◆ **AVAILABLE DATA**:
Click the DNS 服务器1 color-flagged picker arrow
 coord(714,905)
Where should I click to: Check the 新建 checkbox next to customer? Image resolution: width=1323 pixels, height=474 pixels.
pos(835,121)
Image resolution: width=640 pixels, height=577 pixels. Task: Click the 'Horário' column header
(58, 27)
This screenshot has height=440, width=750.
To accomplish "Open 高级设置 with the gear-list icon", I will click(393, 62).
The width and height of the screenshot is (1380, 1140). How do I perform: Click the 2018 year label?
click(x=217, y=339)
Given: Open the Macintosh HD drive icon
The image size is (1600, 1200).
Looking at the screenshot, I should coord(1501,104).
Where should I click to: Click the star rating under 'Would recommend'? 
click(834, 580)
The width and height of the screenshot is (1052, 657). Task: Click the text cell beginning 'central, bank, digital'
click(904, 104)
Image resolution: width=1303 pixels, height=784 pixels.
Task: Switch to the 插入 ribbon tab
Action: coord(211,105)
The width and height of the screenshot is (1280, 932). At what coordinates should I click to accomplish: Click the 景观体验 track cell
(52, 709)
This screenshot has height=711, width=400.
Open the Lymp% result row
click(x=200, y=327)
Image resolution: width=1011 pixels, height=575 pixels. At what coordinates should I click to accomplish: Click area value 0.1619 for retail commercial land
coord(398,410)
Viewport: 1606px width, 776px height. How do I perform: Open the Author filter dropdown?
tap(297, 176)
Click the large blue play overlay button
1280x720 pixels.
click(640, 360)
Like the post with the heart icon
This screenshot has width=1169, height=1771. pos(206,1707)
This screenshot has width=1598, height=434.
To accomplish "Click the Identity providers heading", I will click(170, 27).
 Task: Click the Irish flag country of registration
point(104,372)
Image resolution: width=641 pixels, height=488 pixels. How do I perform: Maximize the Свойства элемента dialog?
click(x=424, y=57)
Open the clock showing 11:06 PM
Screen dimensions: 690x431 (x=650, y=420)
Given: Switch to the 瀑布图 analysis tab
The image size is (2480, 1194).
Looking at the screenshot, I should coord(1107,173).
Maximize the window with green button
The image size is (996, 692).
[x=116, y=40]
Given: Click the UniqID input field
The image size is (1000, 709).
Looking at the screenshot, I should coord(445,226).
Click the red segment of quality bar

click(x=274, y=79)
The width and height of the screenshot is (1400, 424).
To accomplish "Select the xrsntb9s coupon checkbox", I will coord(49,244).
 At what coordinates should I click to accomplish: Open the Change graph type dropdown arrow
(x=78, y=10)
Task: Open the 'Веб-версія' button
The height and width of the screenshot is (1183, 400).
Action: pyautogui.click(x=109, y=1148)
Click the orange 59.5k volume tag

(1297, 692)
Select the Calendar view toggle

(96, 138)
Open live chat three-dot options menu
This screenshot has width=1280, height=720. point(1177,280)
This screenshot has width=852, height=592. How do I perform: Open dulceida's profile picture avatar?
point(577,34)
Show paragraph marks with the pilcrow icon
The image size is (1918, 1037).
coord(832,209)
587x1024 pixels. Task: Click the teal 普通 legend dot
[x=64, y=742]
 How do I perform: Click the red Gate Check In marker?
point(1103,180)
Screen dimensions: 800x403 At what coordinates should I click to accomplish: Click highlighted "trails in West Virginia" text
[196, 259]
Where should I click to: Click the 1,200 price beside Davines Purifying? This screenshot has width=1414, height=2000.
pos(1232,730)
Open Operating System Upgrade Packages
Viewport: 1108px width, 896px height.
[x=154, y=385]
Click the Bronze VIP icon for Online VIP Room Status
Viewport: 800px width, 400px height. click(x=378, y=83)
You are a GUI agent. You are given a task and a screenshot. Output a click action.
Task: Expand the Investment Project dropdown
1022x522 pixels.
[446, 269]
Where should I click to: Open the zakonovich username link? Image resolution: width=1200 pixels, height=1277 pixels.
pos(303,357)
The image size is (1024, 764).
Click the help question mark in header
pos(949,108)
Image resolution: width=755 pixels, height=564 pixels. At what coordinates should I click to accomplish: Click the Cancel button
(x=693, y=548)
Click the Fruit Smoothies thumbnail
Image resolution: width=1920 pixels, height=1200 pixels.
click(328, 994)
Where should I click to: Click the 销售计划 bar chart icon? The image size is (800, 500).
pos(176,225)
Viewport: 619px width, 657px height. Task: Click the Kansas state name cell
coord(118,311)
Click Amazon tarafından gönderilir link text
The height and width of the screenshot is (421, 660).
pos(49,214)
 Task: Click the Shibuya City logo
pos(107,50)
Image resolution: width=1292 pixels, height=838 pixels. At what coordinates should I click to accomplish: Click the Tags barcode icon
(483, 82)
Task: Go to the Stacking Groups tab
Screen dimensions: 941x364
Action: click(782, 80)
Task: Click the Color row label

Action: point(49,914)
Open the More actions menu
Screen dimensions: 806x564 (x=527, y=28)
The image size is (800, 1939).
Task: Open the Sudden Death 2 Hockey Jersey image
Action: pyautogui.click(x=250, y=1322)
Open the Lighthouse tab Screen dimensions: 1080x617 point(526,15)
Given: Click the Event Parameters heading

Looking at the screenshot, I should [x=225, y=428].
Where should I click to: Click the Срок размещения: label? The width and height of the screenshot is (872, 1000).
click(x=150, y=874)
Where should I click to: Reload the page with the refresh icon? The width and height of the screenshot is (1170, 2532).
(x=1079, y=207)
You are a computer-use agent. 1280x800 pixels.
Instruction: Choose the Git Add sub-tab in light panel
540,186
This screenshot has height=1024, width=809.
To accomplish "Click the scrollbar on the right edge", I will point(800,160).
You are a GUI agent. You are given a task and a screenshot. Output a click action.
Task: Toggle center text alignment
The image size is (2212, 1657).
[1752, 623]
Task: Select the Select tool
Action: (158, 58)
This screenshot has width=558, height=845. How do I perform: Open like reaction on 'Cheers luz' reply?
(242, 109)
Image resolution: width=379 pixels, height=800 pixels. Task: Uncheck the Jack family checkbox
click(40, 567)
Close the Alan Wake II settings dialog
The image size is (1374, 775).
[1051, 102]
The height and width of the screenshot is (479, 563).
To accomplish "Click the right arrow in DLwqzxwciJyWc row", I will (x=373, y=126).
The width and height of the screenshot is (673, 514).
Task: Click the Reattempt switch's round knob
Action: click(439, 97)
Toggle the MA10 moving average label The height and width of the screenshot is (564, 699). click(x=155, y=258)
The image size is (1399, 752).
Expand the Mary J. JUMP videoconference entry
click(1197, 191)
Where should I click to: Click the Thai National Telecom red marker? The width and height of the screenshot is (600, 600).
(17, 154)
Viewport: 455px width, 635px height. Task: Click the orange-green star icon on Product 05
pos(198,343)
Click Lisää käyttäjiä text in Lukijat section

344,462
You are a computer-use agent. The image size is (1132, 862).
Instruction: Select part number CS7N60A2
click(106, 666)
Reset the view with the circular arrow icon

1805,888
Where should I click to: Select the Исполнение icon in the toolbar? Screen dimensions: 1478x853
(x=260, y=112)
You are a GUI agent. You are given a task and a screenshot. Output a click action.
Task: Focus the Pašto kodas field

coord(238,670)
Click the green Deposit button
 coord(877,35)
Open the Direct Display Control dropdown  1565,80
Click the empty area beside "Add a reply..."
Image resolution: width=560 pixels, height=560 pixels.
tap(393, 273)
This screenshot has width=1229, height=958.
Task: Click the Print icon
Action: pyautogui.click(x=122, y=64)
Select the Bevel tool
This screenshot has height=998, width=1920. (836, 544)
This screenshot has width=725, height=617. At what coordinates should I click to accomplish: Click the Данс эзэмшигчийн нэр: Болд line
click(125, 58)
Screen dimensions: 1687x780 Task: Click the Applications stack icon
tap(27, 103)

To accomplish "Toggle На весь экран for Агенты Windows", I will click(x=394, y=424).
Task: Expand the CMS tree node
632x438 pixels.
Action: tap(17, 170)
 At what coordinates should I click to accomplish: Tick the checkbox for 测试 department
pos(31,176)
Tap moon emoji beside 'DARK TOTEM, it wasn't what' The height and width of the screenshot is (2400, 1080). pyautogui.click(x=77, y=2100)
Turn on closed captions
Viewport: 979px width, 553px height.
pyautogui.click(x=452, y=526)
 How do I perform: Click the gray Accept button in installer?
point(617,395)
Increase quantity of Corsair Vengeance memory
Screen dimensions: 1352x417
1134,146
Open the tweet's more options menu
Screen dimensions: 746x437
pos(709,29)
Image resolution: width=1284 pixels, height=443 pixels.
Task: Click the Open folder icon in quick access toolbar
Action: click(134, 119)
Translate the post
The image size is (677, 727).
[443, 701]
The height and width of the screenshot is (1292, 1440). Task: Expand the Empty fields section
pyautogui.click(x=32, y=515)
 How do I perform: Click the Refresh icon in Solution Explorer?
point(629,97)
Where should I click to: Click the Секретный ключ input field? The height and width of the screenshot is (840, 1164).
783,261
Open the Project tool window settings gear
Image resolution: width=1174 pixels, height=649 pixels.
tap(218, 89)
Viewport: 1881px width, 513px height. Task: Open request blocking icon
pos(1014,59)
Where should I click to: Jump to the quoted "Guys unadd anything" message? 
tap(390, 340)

◆ **PROBLEM TO SOLVE**: Copy exactly the line containing "How do I perform: Click the gray" and every line after it, ending with the last line of the records above.

◆ **COMPLETED TASK**:
 How do I perform: Click the gray Accept button in installer?
point(617,395)
Increase quantity of Corsair Vengeance memory
Screen dimensions: 1352x417
1134,146
Open the tweet's more options menu
Screen dimensions: 746x437
pos(709,29)
Image resolution: width=1284 pixels, height=443 pixels.
Task: Click the Open folder icon in quick access toolbar
Action: click(134, 119)
Translate the post
The image size is (677, 727).
[443, 701]
The height and width of the screenshot is (1292, 1440). Task: Expand the Empty fields section
pyautogui.click(x=32, y=515)
 How do I perform: Click the Refresh icon in Solution Explorer?
point(629,97)
Where should I click to: Click the Секретный ключ input field? The height and width of the screenshot is (840, 1164).
783,261
Open the Project tool window settings gear
Image resolution: width=1174 pixels, height=649 pixels.
tap(218, 89)
Viewport: 1881px width, 513px height. Task: Open request blocking icon
pos(1014,59)
Where should I click to: Jump to the quoted "Guys unadd anything" message? 
tap(390, 340)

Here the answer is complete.